From the entries that follow, copy exactly the lines beginning at the line holding "Task: Select the Excel Add-ins combo box" and continuing through the line holding "Viewport: 244px width, 110px height.".

[Recorded information — start]

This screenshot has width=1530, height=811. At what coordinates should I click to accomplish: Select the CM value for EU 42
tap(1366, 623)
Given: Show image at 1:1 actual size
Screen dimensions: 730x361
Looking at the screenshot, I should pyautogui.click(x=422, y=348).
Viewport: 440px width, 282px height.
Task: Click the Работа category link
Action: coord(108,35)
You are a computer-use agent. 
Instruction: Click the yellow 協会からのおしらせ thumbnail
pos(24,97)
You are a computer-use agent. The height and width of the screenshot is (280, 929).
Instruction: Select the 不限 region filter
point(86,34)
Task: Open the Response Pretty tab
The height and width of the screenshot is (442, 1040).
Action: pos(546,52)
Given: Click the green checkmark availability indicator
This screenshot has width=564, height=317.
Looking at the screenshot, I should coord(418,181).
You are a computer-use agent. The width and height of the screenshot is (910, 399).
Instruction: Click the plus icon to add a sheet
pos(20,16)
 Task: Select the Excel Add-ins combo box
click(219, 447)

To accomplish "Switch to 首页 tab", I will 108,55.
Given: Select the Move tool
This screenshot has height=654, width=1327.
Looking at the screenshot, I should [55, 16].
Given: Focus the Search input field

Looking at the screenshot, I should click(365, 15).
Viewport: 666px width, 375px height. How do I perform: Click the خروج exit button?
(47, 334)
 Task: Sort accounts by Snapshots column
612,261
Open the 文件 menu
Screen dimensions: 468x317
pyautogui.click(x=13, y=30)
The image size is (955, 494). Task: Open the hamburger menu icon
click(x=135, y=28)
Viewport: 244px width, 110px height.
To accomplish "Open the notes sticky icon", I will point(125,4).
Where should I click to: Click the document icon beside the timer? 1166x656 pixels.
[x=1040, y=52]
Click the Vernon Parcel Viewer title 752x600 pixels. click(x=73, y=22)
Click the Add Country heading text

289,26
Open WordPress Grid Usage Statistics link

[Recorded information — finish]

• Response area
 Task: Select the Excel Add-ins combo box
click(219, 447)

To accomplish "Switch to 首页 tab", I will 108,55.
Given: Select the Move tool
This screenshot has height=654, width=1327.
Looking at the screenshot, I should [55, 16].
Given: Focus the Search input field

Looking at the screenshot, I should click(365, 15).
Viewport: 666px width, 375px height. How do I perform: Click the خروج exit button?
(47, 334)
 Task: Sort accounts by Snapshots column
612,261
Open the 文件 menu
Screen dimensions: 468x317
pyautogui.click(x=13, y=30)
The image size is (955, 494). Task: Open the hamburger menu icon
click(x=135, y=28)
Viewport: 244px width, 110px height.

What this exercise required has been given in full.